GIVEN INFORMATION —
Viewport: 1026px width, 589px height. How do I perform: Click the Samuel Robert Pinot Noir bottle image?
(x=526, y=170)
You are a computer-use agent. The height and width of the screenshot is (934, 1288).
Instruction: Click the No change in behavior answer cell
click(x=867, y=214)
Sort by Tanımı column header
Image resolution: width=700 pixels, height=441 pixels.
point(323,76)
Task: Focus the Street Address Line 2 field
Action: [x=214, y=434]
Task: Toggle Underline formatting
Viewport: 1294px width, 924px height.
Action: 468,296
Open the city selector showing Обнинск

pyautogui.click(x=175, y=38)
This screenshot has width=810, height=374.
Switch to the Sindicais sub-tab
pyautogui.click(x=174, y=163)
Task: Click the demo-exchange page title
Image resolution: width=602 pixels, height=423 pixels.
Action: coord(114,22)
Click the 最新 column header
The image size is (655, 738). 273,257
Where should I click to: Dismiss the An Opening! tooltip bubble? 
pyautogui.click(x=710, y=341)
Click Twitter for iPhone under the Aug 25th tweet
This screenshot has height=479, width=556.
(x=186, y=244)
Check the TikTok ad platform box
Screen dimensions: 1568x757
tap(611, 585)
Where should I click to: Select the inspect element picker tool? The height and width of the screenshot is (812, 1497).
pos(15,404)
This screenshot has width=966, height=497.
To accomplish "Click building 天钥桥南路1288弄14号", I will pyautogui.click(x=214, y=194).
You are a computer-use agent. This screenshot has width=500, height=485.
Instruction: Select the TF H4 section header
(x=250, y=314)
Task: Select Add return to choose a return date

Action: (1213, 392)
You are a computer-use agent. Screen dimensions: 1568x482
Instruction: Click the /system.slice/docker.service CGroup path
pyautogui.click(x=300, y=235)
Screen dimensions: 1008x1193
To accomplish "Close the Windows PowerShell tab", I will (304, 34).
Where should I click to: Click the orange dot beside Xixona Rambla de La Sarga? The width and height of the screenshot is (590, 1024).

YOUR ASSIGNMENT —
Exact copies of all the entries above are required.

WRITTEN RESPONSE —
Viewport: 1026px width, 589px height. How do I perform: Click the Samuel Robert Pinot Noir bottle image?
(x=526, y=170)
You are a computer-use agent. The height and width of the screenshot is (934, 1288).
Instruction: Click the No change in behavior answer cell
click(x=867, y=214)
Sort by Tanımı column header
Image resolution: width=700 pixels, height=441 pixels.
point(323,76)
Task: Focus the Street Address Line 2 field
Action: [x=214, y=434]
Task: Toggle Underline formatting
Viewport: 1294px width, 924px height.
Action: 468,296
Open the city selector showing Обнинск

pyautogui.click(x=175, y=38)
This screenshot has width=810, height=374.
Switch to the Sindicais sub-tab
pyautogui.click(x=174, y=163)
Task: Click the demo-exchange page title
Image resolution: width=602 pixels, height=423 pixels.
Action: coord(114,22)
Click the 最新 column header
The image size is (655, 738). 273,257
Where should I click to: Dismiss the An Opening! tooltip bubble? 
pyautogui.click(x=710, y=341)
Click Twitter for iPhone under the Aug 25th tweet
This screenshot has height=479, width=556.
(x=186, y=244)
Check the TikTok ad platform box
Screen dimensions: 1568x757
tap(611, 585)
Where should I click to: Select the inspect element picker tool? The height and width of the screenshot is (812, 1497).
pos(15,404)
This screenshot has width=966, height=497.
To accomplish "Click building 天钥桥南路1288弄14号", I will pyautogui.click(x=214, y=194).
You are a computer-use agent. This screenshot has width=500, height=485.
Instruction: Select the TF H4 section header
(x=250, y=314)
Task: Select Add return to choose a return date

Action: (1213, 392)
You are a computer-use agent. Screen dimensions: 1568x482
Instruction: Click the /system.slice/docker.service CGroup path
pyautogui.click(x=300, y=235)
Screen dimensions: 1008x1193
To accomplish "Close the Windows PowerShell tab", I will (304, 34).
Where should I click to: Click the orange dot beside Xixona Rambla de La Sarga? The width and height of the screenshot is (590, 1024).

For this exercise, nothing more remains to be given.